| What you have to do |
Switch "clicked" to "selected" in the data from the line with "748, 887, 766)" to the line with "82) label: 日報", and write out only those lines again with everything else left as it is.

| Dataset excerpts |
--------------------

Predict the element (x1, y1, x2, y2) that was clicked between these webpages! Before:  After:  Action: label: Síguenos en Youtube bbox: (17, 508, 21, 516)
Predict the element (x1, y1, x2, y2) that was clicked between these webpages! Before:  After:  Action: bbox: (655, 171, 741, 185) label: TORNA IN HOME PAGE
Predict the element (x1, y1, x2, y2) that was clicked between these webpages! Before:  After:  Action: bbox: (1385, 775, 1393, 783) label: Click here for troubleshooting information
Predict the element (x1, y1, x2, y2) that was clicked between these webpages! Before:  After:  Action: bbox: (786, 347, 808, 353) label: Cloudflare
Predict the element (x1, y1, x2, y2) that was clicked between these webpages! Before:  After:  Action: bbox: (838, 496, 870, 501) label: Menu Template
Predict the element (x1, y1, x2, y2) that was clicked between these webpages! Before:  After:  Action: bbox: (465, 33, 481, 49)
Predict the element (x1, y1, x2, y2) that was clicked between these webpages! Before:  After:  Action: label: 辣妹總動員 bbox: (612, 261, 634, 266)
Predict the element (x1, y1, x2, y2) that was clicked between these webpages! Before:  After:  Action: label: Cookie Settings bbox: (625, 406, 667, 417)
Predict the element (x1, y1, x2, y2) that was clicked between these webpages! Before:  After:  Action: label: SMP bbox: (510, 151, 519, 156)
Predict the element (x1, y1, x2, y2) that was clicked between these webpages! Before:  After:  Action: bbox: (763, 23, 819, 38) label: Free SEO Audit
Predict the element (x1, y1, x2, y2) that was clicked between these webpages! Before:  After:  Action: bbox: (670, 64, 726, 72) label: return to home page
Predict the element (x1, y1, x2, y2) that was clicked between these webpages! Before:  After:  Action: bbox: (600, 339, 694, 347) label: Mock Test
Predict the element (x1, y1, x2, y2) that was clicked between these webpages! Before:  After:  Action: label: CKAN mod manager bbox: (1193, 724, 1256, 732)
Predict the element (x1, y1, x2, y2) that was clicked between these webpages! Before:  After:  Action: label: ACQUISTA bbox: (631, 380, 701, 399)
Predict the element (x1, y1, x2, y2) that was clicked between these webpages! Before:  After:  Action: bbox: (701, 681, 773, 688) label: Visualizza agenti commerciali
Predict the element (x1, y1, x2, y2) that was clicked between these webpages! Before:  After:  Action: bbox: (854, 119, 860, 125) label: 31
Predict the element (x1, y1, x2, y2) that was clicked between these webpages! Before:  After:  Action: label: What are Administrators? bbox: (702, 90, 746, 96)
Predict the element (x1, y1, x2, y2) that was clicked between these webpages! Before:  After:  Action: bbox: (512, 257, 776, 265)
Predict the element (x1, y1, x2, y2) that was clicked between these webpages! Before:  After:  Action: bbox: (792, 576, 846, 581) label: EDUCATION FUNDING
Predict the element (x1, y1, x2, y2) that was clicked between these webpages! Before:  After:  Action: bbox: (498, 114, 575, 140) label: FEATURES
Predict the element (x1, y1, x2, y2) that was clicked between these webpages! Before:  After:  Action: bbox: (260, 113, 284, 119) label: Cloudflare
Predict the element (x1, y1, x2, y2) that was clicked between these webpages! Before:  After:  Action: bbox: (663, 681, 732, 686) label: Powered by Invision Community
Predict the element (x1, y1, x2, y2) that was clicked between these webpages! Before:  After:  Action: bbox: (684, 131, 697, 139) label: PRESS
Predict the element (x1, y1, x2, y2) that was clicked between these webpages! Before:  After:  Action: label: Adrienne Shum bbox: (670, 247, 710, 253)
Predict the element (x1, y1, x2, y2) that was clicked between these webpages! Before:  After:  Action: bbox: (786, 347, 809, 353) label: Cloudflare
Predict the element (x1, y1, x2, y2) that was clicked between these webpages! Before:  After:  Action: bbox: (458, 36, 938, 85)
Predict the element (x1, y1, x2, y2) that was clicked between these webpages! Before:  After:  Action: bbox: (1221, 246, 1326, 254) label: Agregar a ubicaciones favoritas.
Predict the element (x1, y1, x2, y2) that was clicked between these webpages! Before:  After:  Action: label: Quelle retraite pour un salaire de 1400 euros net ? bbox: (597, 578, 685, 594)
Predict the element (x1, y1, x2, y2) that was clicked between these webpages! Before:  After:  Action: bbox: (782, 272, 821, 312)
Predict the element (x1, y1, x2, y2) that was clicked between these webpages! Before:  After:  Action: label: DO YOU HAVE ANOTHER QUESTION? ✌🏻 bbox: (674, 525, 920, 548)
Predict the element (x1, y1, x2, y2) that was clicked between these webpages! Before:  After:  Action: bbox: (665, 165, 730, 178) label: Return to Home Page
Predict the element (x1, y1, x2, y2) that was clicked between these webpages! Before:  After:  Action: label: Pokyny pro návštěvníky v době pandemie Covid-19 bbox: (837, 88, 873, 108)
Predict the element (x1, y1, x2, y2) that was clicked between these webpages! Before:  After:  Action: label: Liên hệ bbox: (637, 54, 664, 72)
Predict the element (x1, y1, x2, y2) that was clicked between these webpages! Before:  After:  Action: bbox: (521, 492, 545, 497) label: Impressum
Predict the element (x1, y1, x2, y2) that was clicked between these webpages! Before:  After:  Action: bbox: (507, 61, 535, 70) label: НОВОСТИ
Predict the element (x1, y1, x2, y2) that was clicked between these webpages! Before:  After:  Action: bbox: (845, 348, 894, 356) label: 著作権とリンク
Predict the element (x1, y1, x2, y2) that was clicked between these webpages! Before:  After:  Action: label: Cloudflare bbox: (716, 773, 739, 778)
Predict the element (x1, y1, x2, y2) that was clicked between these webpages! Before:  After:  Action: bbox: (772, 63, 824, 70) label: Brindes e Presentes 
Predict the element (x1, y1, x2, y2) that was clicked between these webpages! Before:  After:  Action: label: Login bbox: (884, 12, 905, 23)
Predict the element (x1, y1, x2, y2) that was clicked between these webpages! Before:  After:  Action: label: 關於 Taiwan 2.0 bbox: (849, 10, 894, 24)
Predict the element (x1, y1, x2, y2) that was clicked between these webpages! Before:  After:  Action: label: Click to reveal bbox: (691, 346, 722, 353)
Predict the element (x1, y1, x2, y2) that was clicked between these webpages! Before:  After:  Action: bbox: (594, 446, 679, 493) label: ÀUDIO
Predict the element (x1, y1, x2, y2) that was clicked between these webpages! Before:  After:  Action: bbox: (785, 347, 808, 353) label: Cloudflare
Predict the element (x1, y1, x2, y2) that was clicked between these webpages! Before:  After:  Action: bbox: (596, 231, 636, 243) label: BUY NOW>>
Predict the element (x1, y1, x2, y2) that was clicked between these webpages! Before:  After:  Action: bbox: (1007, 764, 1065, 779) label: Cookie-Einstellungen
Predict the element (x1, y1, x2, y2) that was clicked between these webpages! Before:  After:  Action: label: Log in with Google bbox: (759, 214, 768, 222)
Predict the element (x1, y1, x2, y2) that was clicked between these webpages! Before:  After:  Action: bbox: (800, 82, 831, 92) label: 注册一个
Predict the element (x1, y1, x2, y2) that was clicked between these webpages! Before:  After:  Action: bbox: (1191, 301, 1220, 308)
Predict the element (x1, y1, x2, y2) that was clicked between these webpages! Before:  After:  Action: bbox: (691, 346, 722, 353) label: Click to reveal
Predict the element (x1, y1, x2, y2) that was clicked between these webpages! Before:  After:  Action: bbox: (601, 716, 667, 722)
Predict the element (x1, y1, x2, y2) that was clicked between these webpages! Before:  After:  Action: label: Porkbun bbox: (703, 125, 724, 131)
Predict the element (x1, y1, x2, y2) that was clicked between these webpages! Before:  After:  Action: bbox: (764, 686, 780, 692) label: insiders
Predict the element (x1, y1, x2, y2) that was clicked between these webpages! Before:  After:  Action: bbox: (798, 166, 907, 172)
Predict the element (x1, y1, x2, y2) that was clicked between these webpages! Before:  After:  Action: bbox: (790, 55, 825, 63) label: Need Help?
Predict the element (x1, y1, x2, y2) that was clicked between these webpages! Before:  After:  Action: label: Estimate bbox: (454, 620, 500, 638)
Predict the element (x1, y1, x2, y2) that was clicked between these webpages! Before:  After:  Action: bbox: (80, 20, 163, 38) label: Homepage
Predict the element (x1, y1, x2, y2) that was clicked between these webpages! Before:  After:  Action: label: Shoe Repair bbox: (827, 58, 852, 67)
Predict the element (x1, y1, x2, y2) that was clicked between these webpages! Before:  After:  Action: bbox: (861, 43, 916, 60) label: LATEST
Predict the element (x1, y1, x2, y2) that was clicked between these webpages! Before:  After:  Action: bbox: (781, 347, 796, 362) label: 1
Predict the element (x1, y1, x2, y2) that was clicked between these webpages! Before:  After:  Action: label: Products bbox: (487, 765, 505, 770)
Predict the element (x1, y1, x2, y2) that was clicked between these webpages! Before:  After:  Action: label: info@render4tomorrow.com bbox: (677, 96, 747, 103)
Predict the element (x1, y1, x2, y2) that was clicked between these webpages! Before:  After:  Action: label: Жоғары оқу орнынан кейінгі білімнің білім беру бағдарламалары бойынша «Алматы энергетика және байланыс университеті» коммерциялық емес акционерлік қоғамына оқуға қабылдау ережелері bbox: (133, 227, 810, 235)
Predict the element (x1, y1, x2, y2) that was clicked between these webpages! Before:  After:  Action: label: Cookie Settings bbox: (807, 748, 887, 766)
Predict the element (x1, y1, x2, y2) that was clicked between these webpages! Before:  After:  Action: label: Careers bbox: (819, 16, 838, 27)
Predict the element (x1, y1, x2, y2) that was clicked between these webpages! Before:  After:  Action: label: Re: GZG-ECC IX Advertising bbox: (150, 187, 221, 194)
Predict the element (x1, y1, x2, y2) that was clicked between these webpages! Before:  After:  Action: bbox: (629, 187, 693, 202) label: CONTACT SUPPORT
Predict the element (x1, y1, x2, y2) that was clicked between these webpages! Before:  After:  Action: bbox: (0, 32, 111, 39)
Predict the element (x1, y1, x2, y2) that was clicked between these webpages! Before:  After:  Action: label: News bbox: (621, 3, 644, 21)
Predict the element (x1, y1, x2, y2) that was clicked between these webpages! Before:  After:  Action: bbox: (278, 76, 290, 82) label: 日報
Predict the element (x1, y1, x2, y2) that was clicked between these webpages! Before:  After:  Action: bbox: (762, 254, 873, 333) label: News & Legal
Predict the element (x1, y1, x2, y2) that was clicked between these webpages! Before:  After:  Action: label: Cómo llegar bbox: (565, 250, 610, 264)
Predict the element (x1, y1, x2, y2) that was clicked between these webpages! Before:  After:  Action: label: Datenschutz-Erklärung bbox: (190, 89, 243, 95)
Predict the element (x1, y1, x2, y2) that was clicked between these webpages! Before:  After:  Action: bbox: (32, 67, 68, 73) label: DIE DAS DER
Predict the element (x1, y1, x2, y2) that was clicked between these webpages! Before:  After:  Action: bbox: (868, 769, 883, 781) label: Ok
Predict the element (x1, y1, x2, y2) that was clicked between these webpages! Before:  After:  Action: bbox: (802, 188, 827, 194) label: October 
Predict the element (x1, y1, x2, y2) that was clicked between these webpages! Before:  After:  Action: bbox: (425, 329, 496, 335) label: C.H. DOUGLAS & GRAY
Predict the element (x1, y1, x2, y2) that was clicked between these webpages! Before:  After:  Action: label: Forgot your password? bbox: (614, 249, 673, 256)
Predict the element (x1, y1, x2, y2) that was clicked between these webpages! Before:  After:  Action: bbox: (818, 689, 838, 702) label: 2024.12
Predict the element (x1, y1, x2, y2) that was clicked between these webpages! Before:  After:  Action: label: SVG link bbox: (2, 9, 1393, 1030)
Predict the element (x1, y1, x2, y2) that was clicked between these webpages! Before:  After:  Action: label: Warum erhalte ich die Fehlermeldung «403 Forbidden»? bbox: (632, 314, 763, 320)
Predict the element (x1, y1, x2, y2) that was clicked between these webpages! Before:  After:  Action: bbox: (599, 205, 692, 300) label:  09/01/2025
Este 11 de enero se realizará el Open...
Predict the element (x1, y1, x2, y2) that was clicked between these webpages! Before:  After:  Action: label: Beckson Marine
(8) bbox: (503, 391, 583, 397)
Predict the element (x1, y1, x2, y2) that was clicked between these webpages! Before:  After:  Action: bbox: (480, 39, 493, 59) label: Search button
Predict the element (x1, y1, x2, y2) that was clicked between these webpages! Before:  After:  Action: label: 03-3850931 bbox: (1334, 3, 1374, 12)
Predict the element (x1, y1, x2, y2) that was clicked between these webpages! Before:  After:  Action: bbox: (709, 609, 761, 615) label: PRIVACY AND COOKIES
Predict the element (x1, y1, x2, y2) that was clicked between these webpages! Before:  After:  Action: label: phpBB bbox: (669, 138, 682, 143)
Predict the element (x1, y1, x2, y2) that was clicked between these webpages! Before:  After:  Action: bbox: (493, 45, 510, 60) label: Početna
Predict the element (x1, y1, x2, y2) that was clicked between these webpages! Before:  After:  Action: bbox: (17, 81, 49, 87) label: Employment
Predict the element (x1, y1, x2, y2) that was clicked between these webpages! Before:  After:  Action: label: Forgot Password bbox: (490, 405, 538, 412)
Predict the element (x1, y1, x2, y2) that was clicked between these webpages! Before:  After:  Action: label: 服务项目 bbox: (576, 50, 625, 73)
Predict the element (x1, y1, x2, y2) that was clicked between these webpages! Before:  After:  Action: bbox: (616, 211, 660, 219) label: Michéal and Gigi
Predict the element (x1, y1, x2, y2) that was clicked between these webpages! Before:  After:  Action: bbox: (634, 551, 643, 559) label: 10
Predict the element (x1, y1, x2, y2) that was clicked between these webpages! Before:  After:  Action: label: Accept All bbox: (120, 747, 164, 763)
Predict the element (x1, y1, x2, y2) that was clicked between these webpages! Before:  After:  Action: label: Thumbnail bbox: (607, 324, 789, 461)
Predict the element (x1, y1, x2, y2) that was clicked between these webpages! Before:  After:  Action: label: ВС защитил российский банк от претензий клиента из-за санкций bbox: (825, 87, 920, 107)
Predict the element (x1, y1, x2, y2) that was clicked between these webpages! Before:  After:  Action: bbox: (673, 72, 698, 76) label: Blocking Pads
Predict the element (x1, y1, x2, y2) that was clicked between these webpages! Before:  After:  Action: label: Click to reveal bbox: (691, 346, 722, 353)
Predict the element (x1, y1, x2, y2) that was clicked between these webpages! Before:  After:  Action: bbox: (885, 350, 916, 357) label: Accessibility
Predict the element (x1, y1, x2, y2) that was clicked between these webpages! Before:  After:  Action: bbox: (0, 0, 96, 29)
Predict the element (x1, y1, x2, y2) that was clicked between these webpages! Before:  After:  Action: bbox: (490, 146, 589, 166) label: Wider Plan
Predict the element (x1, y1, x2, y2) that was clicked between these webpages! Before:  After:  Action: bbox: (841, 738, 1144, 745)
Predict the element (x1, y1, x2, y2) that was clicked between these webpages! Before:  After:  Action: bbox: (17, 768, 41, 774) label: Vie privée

--------------------

| Written solution |
Predict the element (x1, y1, x2, y2) that was selected between these webpages! Before:  After:  Action: label: Cookie Settings bbox: (807, 748, 887, 766)
Predict the element (x1, y1, x2, y2) that was selected between these webpages! Before:  After:  Action: label: Careers bbox: (819, 16, 838, 27)
Predict the element (x1, y1, x2, y2) that was selected between these webpages! Before:  After:  Action: label: Re: GZG-ECC IX Advertising bbox: (150, 187, 221, 194)
Predict the element (x1, y1, x2, y2) that was selected between these webpages! Before:  After:  Action: bbox: (629, 187, 693, 202) label: CONTACT SUPPORT
Predict the element (x1, y1, x2, y2) that was selected between these webpages! Before:  After:  Action: bbox: (0, 32, 111, 39)
Predict the element (x1, y1, x2, y2) that was selected between these webpages! Before:  After:  Action: label: News bbox: (621, 3, 644, 21)
Predict the element (x1, y1, x2, y2) that was selected between these webpages! Before:  After:  Action: bbox: (278, 76, 290, 82) label: 日報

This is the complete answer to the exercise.